San Francisco’s homeless agree:

We don’t have enough shelter beds for the same reason we don’t have reasonably priced apartments: NIMBYs (Not In My Back Yard). 

Every. Single. Time. SF officials propose a new homeless shelter or “navigation center” aka a fancier homeless shelter with services neighbors try their hardest to block it and often succeed. 

The costs of community opposition is part of why SF’s only added 400 units of permanent supportive housing since 2017. And it’s part of why every unit of permanent supportive housing costs an average of $700,000 and can take up to seven years to build. The city spends nearly $100 million on around 8,000 rat- and mold-infested units, plus rent subsidies and eviction prevention.

Why are neighbors allowed to stall or block new homeless shelters on land they don’t own? That’s a great question that we’re going to get to in the “Discretionary Review” part of What the Fuck is Wrong With San Francisco? Stay tuned. 

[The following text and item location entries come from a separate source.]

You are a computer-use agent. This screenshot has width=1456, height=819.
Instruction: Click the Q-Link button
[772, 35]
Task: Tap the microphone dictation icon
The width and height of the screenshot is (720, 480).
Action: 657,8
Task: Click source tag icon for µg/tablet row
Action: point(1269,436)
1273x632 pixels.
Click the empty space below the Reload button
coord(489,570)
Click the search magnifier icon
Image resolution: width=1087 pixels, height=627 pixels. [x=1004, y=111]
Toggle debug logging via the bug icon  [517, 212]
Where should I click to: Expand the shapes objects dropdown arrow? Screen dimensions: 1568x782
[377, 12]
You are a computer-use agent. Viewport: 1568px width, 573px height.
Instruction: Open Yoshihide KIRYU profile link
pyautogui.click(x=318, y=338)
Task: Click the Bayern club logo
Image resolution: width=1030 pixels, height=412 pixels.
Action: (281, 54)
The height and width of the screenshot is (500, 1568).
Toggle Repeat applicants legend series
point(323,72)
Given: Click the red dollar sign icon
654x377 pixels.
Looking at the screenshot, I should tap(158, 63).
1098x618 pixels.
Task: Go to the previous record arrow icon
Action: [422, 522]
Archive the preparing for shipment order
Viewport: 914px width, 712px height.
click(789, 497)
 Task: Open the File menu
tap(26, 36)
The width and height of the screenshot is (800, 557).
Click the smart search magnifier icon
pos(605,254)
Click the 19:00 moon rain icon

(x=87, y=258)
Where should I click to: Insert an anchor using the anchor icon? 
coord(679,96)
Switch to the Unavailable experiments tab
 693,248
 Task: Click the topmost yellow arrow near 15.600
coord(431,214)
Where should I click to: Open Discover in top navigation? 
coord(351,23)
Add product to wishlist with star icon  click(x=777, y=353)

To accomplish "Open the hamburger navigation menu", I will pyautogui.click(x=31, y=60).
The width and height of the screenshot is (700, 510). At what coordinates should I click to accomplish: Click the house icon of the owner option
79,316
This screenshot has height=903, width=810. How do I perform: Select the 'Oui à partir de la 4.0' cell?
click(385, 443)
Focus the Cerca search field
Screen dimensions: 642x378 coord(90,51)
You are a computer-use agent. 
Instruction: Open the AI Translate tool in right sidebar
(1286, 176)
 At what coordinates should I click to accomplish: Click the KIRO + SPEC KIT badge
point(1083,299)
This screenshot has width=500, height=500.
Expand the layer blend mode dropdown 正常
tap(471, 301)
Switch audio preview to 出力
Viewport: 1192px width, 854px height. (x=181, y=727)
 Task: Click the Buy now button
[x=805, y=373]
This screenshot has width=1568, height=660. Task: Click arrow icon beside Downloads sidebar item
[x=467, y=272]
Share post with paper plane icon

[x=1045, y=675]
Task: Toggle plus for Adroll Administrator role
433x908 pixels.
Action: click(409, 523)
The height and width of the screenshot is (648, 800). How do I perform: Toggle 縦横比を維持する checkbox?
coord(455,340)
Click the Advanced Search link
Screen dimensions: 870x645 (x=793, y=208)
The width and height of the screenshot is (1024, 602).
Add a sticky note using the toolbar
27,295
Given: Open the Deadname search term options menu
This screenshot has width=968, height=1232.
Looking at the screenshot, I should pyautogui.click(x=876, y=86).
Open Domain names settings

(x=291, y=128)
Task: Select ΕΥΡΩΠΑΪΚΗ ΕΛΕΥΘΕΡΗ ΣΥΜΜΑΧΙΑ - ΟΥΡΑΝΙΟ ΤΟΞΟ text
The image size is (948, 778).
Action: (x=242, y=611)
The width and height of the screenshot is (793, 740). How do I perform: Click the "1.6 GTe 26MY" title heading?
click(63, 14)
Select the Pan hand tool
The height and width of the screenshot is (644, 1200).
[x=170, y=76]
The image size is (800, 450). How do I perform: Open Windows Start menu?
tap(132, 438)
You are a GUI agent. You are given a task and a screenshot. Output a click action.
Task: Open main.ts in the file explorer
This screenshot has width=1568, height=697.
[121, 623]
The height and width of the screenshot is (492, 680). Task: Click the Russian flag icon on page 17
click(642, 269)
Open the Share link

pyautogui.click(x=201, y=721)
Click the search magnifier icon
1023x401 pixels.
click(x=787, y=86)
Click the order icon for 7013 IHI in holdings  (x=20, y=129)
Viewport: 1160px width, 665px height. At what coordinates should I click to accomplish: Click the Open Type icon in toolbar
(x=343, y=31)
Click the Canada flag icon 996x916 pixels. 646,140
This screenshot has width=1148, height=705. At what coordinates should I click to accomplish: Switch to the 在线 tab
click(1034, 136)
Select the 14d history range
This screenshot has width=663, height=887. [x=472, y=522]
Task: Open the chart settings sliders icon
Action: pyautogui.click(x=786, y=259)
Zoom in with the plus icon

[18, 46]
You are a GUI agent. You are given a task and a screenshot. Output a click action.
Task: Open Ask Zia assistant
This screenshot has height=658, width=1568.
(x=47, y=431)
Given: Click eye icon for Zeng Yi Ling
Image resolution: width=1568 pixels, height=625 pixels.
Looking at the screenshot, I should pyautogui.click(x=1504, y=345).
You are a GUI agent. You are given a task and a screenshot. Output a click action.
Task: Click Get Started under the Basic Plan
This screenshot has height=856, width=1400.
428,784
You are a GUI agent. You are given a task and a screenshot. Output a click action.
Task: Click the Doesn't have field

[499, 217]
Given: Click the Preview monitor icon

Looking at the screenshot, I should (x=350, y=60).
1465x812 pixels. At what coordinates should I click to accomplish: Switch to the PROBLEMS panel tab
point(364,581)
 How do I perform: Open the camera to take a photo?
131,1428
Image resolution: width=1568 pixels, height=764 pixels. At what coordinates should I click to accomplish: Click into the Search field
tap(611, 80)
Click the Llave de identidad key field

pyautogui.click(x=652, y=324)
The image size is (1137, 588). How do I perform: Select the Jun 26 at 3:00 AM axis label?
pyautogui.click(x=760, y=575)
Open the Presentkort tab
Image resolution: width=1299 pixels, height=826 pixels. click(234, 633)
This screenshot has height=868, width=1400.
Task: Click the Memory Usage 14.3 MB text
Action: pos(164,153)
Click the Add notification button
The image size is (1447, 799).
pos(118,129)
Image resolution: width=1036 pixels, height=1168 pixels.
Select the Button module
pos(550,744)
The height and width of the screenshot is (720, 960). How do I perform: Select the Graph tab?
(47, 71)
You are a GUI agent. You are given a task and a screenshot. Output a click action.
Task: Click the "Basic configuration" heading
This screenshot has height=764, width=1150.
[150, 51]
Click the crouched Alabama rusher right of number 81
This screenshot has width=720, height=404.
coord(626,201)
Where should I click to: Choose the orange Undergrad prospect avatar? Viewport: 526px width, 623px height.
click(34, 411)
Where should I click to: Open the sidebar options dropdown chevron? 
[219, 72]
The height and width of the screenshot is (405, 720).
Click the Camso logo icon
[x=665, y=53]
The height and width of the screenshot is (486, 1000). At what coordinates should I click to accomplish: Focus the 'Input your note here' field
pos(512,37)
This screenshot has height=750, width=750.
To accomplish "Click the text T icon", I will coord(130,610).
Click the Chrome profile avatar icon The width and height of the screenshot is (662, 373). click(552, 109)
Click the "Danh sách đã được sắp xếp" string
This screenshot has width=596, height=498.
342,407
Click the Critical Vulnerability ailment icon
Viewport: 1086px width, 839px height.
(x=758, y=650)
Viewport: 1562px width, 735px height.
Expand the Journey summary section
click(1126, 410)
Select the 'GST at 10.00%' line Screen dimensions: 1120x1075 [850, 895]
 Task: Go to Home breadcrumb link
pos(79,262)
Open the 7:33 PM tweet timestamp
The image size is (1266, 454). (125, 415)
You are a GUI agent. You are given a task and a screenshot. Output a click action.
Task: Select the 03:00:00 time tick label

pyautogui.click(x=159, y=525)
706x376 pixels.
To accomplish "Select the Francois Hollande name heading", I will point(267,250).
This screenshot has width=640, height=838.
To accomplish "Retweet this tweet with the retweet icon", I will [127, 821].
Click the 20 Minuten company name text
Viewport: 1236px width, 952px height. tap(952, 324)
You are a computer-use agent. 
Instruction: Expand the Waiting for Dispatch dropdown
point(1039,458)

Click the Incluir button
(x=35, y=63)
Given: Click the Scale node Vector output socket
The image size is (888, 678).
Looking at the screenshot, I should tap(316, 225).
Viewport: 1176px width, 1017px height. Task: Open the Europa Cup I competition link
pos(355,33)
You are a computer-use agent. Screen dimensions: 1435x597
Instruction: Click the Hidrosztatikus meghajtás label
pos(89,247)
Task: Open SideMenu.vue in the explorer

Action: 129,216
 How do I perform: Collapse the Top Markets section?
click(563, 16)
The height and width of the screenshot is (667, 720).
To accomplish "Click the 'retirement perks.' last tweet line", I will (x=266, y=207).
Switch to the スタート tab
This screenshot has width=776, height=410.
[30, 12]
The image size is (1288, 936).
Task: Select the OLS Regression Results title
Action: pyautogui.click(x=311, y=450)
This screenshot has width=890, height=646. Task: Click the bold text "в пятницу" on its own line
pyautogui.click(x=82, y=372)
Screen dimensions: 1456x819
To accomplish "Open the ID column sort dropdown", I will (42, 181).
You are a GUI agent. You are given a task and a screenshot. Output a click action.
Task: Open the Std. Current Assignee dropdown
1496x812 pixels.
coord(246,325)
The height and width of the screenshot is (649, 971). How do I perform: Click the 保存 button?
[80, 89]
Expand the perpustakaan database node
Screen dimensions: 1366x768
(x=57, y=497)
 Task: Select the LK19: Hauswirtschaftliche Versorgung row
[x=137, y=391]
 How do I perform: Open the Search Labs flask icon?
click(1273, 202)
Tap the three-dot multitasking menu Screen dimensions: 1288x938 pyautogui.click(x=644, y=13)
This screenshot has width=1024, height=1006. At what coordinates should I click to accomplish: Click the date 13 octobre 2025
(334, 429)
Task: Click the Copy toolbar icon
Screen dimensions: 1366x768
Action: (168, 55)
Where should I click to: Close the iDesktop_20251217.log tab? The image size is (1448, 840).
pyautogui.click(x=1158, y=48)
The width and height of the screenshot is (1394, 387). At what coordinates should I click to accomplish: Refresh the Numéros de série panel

Remember earlier when I said I hoped you will enjoy this series? I was lying. I hope it makes you really, really angry. Angry enough to get involved in efforts to oust our lying, sack-of-shit “progressive” Supervisors.


This is part one of a series. See parts onetwothree, four, and five.


  1. Nicholas Weininger

    I have only one quibble with this: when evaluating claims like “generous services” it is always good to ask, compared to what? Like, do other cities have more or less fully funded mental health services? How long are their shelter waiting lists relative to homeless population size? Are their police more or less likely to harass homeless people and take their stuff?

    Honest questions. I have no data source.

  2. Dale Fletter

    Good start. More citations would be nice. For example last time I did a deep dive into SF homelessness I came up with a figure of about 66% who had either substance abuse or mental health conditions. Now that may be due to the fact that merely being homeless will precipitate one or the other.